To create the maps, Clarke's team illuminated the dots with a brilliant X-ray photon beam at Argonne National Laboratory's Advanced Photon Source. The beam acts like an X-ray microscope to reveal details about the quantum dot's structure. Because X-rays have very short wavelengths, they can be used to create super-high-resolution maps.

"We're measuring the position and the chemical makeup of individual pieces of a quantum dot at a resolution of one-hundredth of a nanometer," Clarke says. "So it's incredibly high resolution."

A nanometer is one-billionth of a meter.


Coal mining hazard resembles explosive volcanic eruption, study shows

Worldwide, thousands of workers die every year from mining accidents, and instantaneous coal outbursts in underground mines are among the major killers. Although scientists have been investigating coal outbursts for more than 150 years, the precise mechanism still is unknown.

New research by scientists at U-M and Peking University in Beijing, China, suggests that the outbursts occur through a process very similar to what happens during explosive volcanic eruptions. The research is described in a paper in the October issue of the journal Geology.

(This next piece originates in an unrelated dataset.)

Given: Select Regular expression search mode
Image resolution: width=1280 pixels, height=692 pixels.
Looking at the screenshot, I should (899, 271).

"Just as magma can fragment when pressure on it is reduced, triggering an explosive eruption, gas-rich coal can also erupt when suddenly decompressed, as happens when excavation exposes a new layer of coal," says Youxue Zhang, professor of geology, whose previous work on volcanic eruptions, Africa's "exploding lakes" and theorized methane-driven ocean eruptions set the stage for the current research.

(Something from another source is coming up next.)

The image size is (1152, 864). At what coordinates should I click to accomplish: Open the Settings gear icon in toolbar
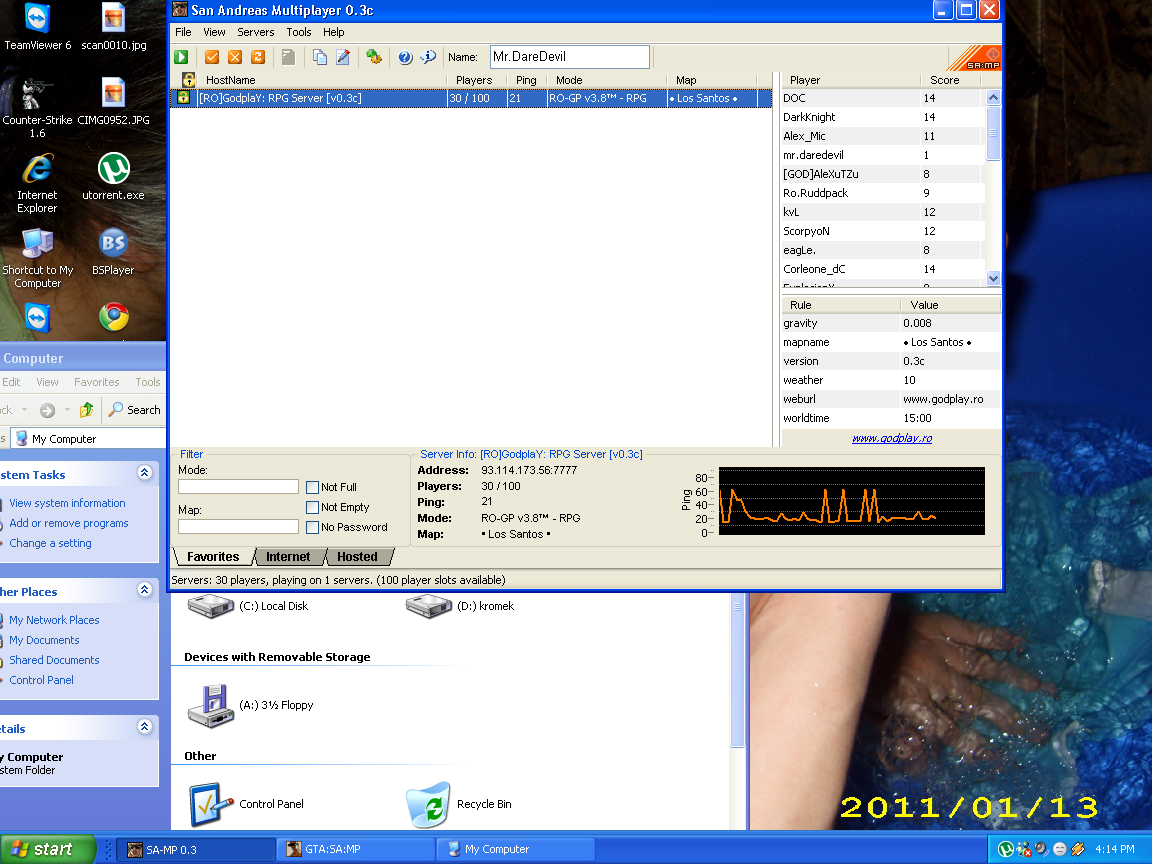pos(374,57)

Zhang did much of the work on the coal outburst project in 2006 and 2007, during a part-time professorship at Peking University. Around that time, a number of deadly coal mine accidents — in China, Russia and the United States — had made headlines, and just before leaving for China in 2006, Zhang had printed out articles about the disasters to read during his flight.

"While reading a paper describing coal outbursts as violent ejection of pulverized coal particles and gas, the similarity of coal outbursts to magma fragmentation suddenly occurred to me," Zhang says.

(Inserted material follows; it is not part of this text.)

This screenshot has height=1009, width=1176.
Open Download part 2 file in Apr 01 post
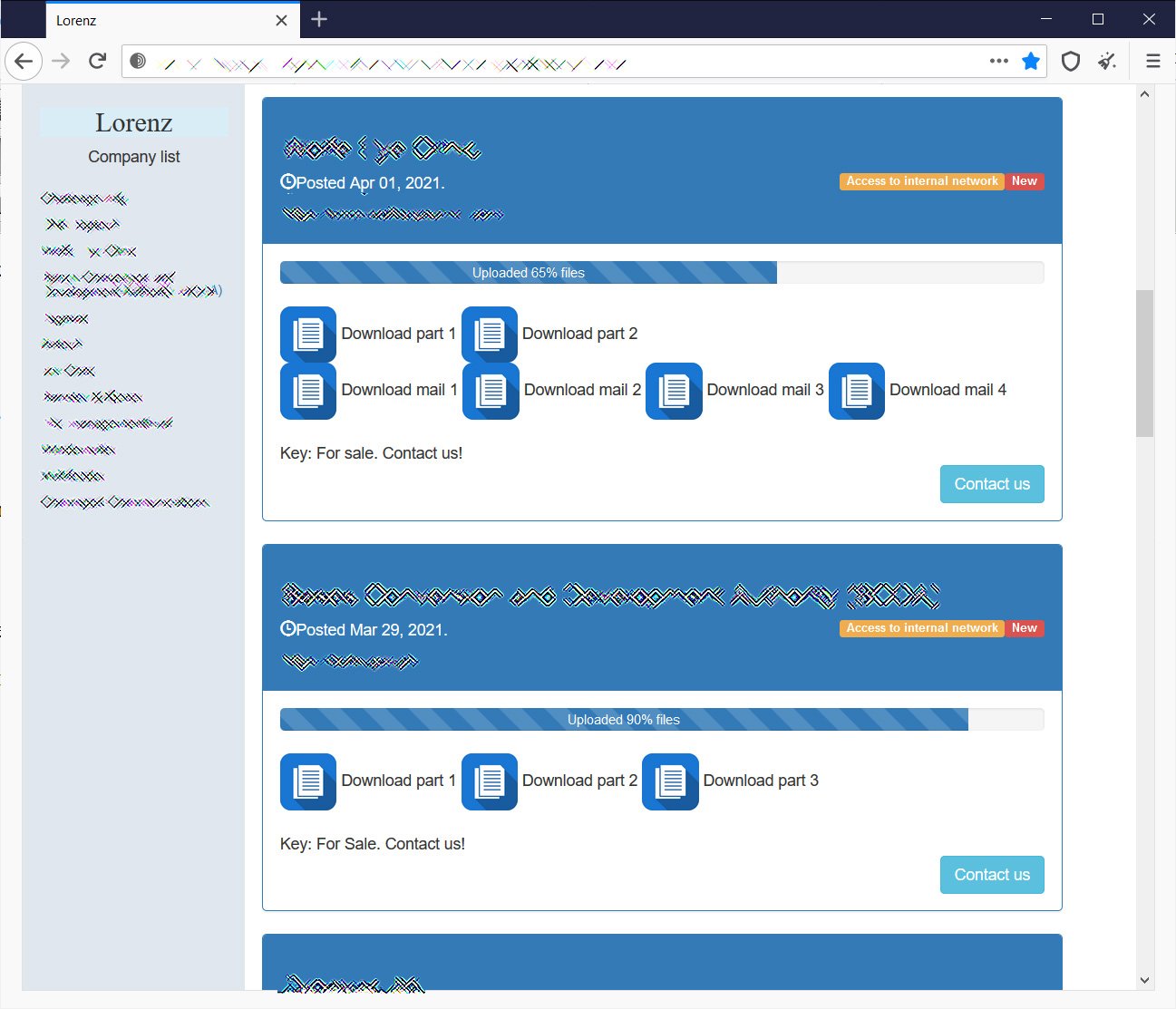490,335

When he arrived at Peking University, he discussed the idea with colleague Ping Guan, and the two decided to collaborate on experiments simulating coal outbursts. Their experiments verified that coal outbursts are driven by high gas pressure inside coal and occur through a mechanism similar to magma fragmentation.


Stem cell success points to way to regenerate parathyroid glands

An early laboratory success is taking U-M researchers a step closer to parathyroid gland transplants that could one day prevent a currently untreatable form of bone loss associated with thyroid surgery.

The scientists were able to induce embryonic stem cells to differentiate into parathyroid cells that produced a hormone essential to maintaining bone density. The laboratory results in live cell cultures, published in Stem Cells and Development, need to be tested in further pre-clinical studies.

Parathyroid glands, four glands each the size of a rice grain that lie next to the thyroid in the neck, are easily damaged when surgeons operate on patients with cancerous or benign thyroid tumors. Without their calcium-regulating hormone, patients can develop osteomalacia, a severe form of bone loss similar to rickets that affects tens of thousands of people in the United States with muscle cramps and numbness in the hands and feet.

"We used human embryonic stem cells as a model for ways to work out the recipe to make parathyroid cells," says Dr. Gerard Doherty, chief of endocrine surgery and Norman W. Thompson Professor of Endocrine Surgery at the Medical School.

The research illustrates the payoff of rapidly increasing knowledge about how embryonic stem cells give rise to other kinds of cells. That knowledge can be the springboard for influencing other cells to regenerate damaged parts of the body.

Doherty's team used embryonic stem cells from a Bush administration-approved embryonic stem cell line to test a way to produce functioning, differentiated parathyroid cells to transplant into a patient and restore function.

With the recipe worked out, Doherty's team anticipates developing a treatment that doesn't use embryonic stem cells.

Additional U-M authors are Eve Bingham, Shih-Ping Cheng and Kathleen Woods Ignatoski.